To summarize my argument in part one:
The present crisis arises from the fact that there is a mass of superfluous capital that cannot, under any circumstances, become real capital — that is, cannot produce surplus value and, therefore, profit. This mass of superfluous capital poses the constant threat to the mode of production of a general devaluation of the existing capital as a whole. If a general crisis of devaluation is to be avoided, the state must run deficits, i.e., it must spend more than it takes in in tax revenue. State deficit spending is, therefore, not determined by the needs of society (and, in particular, by the needs of the social producers), but by the needs of the owners of capital, who, if they are to avoid a nominal
devaluation of this superfluous capital, must hand it over to the state to be consumed unproductively in return for interest payments.

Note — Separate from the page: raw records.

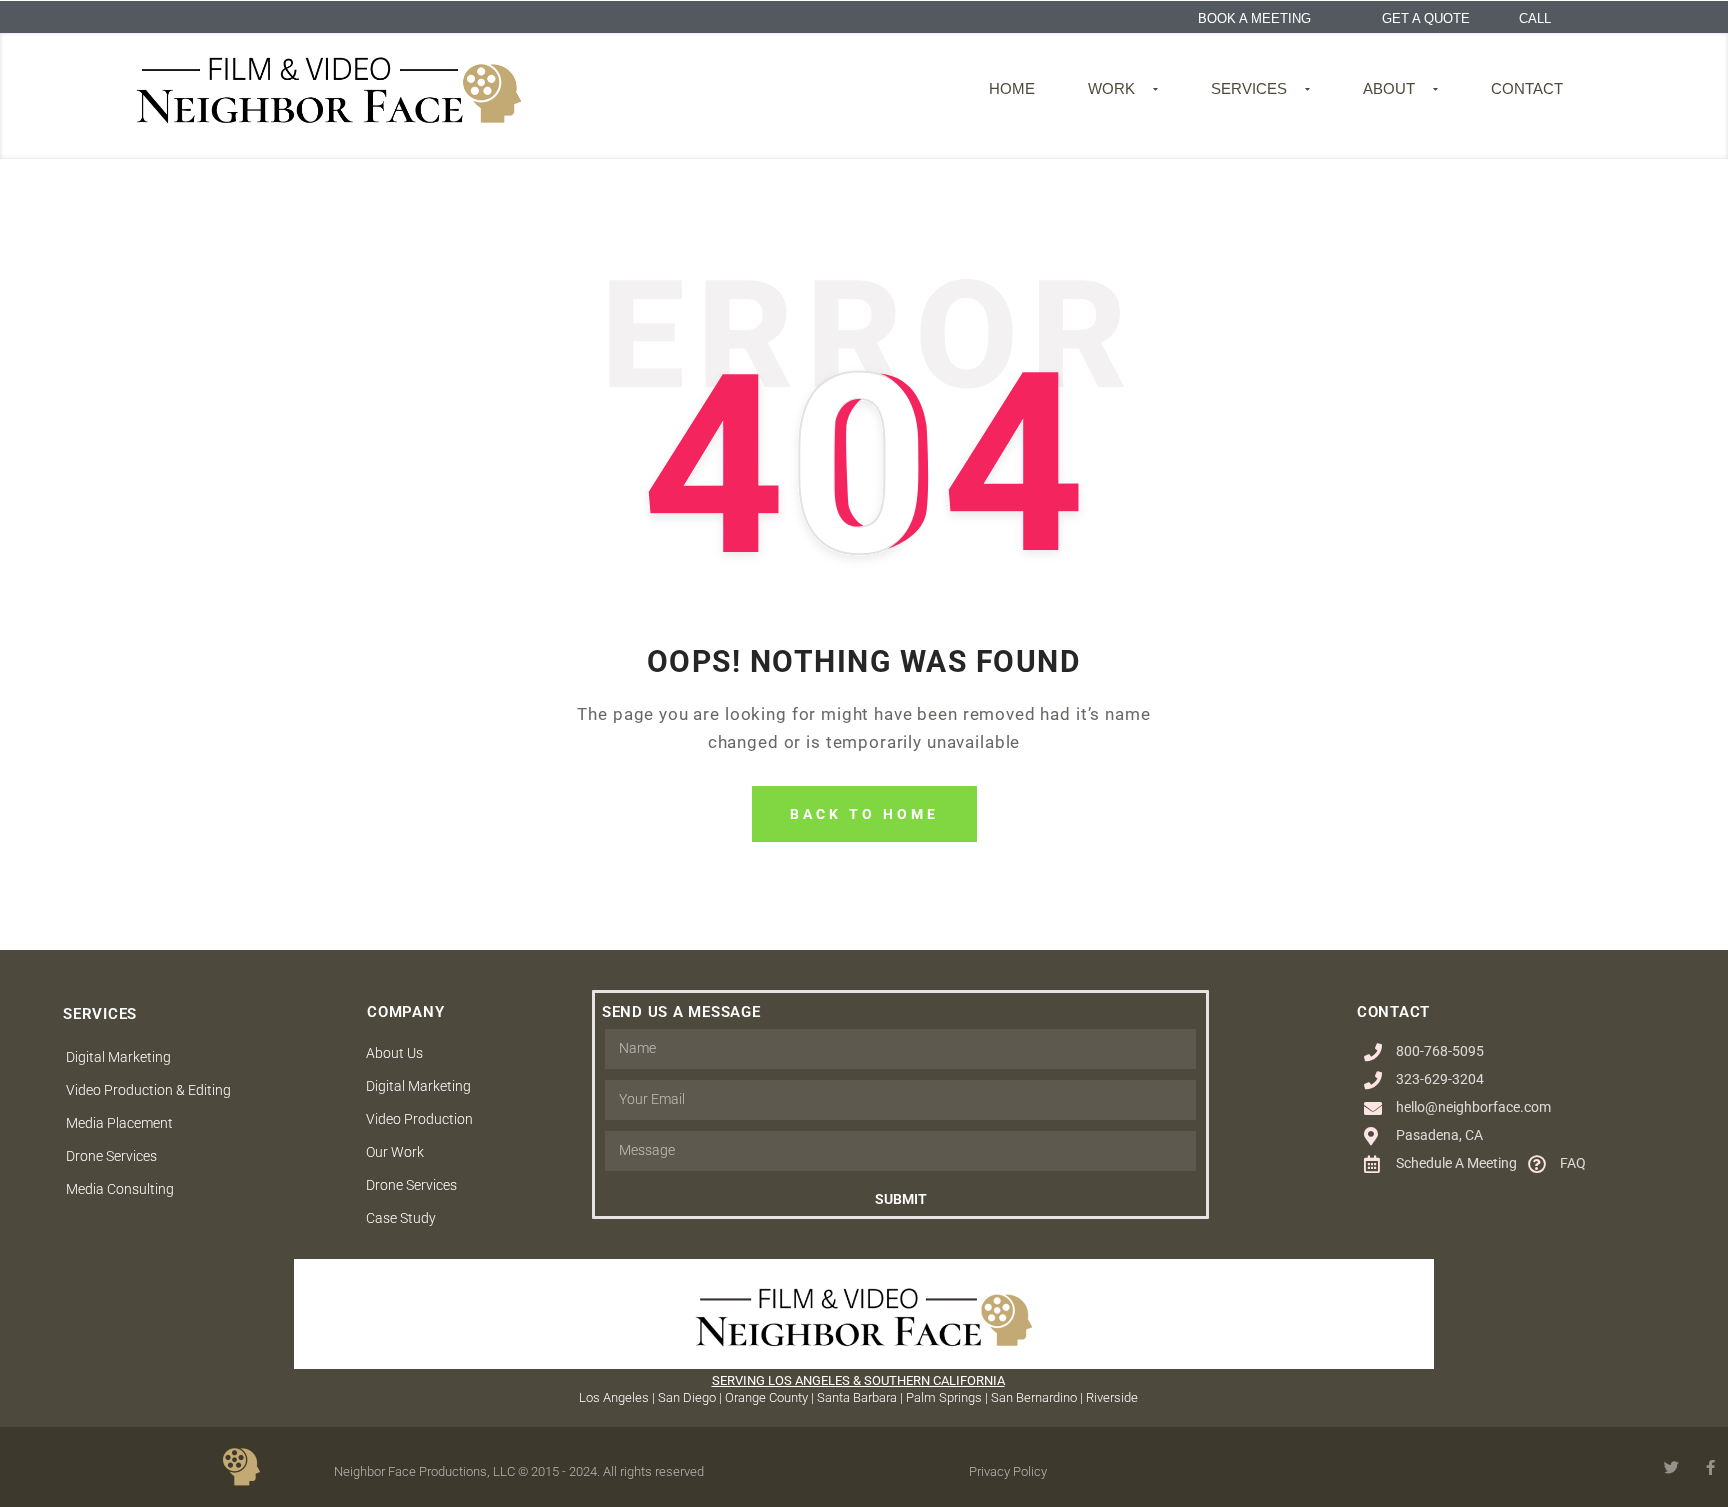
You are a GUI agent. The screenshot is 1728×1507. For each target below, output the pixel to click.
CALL (1535, 18)
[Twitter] (1671, 1467)
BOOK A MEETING (1254, 18)
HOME (1012, 88)
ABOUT (1389, 88)
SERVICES (1249, 88)
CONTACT (1527, 88)
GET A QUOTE (1426, 18)
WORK (1111, 88)
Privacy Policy (1008, 1471)
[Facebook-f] (1710, 1467)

The purpose then for the fascist state to borrow the excess capital is to avoid a nominal devaluation of capital. Avoiding this nominal devaluation of capital does not mean the capitalists avoid a real devaluation of their capital. Which is to say, the real means of production and labor power of society is really consumed by the fascist state in the form of unproductive expenditures. But, in this real devaluation of capital, the nominal value of the capital, expressed in some currency, is replaced by the fascist state in circulation by valueless tokens, by treasuries, which represent it only symbolically and which take effect as such. The real capital consumed is, therefore, replaced by fictions of capital in the form of promissory notes issued by the state and on which it pays interest.